##### INPUT DATA #####

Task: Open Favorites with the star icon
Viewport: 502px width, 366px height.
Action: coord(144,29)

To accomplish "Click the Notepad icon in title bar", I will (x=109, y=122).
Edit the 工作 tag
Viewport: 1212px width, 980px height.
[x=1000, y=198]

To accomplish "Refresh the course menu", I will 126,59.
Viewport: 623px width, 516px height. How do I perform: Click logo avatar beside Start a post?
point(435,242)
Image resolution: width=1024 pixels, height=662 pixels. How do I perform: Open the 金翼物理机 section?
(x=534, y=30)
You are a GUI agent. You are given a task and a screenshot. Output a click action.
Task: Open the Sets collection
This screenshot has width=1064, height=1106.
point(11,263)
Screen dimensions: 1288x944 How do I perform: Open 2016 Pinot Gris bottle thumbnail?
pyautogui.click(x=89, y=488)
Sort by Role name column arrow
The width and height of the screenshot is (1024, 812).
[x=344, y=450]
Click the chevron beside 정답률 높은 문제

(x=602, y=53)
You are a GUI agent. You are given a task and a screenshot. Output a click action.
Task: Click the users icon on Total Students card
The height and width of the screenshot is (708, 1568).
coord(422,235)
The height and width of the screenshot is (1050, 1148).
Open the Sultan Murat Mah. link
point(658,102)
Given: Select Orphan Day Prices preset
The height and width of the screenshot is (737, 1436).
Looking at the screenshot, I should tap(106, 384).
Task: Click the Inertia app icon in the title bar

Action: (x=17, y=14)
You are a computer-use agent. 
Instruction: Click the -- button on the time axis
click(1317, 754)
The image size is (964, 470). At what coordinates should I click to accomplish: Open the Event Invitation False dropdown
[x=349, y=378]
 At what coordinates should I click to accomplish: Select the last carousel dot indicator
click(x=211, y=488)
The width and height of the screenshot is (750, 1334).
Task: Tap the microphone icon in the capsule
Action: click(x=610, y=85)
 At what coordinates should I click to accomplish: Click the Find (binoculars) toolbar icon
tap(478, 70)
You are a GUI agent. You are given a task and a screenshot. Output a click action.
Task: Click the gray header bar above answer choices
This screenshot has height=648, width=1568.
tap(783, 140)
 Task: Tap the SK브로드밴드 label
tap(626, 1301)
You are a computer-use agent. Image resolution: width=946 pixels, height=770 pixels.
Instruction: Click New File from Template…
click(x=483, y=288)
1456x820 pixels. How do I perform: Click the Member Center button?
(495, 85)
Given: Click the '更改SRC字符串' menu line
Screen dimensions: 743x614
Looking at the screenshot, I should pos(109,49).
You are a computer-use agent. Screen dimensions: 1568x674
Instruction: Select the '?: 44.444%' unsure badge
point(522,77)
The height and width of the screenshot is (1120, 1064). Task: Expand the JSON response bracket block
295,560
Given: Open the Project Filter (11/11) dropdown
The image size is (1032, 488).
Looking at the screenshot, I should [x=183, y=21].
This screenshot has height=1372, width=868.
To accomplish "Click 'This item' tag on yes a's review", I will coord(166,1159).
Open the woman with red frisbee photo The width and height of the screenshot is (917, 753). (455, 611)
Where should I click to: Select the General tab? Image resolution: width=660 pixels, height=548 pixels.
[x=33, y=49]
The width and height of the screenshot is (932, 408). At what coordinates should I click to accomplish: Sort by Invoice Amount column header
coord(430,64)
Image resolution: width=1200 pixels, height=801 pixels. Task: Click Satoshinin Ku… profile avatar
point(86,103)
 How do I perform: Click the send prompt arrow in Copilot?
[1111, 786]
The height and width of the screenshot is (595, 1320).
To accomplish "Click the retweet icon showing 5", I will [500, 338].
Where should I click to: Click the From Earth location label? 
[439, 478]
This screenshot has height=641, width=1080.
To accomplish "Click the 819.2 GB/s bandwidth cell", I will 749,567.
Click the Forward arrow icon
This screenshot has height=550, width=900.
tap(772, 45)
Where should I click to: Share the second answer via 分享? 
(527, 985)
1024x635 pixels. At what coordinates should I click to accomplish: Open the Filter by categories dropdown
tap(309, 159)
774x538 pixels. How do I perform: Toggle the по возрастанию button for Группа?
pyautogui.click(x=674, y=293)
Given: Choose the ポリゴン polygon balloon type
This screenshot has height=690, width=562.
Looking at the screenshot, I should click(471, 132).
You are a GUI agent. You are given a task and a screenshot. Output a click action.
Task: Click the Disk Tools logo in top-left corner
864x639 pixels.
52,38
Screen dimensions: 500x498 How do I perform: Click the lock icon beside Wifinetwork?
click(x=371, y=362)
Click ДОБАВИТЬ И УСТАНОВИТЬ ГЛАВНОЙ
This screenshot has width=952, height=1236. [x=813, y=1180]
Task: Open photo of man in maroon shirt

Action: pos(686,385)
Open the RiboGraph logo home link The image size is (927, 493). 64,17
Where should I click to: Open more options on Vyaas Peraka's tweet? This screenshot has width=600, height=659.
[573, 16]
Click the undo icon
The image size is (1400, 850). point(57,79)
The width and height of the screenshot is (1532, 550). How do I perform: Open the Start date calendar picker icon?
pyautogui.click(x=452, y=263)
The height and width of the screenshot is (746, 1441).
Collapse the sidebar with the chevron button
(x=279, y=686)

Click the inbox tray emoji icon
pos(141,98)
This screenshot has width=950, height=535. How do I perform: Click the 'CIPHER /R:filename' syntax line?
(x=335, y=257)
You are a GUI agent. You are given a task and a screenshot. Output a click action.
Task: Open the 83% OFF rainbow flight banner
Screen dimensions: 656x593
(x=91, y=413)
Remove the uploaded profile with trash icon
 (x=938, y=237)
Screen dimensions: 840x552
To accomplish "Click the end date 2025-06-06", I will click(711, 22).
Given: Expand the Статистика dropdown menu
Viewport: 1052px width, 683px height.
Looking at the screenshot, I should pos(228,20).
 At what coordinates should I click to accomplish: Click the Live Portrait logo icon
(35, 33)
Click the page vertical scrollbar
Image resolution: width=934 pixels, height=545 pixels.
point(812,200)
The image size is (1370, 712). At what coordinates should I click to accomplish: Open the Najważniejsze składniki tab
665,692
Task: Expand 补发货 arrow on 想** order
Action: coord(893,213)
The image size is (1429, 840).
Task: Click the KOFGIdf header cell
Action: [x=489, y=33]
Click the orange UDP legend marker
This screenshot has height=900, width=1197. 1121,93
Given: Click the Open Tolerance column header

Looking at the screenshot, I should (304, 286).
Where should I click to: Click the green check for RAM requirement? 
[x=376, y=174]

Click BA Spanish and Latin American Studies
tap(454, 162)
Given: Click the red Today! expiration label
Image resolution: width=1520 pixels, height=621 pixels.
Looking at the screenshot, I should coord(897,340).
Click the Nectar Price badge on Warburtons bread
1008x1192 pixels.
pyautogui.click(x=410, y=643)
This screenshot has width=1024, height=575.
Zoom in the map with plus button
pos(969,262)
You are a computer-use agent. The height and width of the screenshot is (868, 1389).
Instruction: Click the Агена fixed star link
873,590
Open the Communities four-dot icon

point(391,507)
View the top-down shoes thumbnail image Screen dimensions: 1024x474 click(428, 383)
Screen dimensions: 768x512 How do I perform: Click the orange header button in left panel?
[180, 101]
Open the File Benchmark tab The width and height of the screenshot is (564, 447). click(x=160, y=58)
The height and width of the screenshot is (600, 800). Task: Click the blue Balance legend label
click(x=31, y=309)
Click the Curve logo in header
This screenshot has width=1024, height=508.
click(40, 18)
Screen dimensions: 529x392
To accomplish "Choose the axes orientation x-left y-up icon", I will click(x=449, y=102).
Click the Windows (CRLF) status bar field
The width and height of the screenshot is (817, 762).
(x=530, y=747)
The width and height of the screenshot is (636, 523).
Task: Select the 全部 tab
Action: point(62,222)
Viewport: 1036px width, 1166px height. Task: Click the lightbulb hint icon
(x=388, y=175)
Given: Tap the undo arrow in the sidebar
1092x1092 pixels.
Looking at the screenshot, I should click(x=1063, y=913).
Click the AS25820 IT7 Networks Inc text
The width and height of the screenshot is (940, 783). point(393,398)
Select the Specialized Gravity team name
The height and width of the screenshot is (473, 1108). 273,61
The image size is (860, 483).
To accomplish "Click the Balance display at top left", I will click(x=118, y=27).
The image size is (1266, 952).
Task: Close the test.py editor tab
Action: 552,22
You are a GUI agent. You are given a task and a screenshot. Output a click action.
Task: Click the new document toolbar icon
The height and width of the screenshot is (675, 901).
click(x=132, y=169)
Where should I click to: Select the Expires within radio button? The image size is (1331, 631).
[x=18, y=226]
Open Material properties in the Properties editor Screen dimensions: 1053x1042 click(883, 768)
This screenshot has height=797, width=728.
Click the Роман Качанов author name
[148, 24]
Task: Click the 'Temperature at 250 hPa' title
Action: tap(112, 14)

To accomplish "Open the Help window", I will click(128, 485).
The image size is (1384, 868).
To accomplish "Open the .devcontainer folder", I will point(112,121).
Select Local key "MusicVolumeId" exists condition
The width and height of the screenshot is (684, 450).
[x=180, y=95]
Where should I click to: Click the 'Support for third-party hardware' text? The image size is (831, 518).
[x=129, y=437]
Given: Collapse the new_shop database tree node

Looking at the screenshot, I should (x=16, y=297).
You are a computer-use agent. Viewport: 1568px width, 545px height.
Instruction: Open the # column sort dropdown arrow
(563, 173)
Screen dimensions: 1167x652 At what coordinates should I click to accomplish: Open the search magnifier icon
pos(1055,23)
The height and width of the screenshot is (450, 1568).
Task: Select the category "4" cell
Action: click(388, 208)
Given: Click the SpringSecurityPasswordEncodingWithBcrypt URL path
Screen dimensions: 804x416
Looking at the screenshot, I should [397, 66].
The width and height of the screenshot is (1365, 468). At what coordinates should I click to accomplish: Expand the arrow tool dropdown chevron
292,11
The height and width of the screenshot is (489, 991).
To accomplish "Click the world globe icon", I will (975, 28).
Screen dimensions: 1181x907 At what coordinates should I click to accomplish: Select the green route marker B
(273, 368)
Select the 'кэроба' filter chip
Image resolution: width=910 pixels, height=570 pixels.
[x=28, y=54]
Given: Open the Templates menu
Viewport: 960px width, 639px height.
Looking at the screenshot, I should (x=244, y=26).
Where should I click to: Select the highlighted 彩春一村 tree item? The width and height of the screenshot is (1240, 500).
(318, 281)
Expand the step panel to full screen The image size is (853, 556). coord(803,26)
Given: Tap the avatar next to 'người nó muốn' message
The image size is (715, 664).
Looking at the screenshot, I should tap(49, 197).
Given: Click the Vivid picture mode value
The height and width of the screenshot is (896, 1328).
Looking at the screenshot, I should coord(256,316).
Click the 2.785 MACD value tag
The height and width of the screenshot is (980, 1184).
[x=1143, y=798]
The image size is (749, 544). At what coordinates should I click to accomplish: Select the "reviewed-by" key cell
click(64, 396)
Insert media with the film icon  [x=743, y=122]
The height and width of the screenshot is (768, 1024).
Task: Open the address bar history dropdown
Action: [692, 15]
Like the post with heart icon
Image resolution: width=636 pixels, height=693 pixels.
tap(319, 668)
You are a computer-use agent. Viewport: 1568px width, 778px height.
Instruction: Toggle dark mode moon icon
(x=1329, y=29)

#####

● **INSTRUCTIONS FOR THE TASK**
Show, from the records above, every line that includes "menu".

● **WRITTEN RESPONSE**
To accomplish "Refresh the course menu", I will 126,59.
Given: Click the '更改SRC字符串' menu line
Given: Expand the Статистика dropdown menu
Given: Open the Templates menu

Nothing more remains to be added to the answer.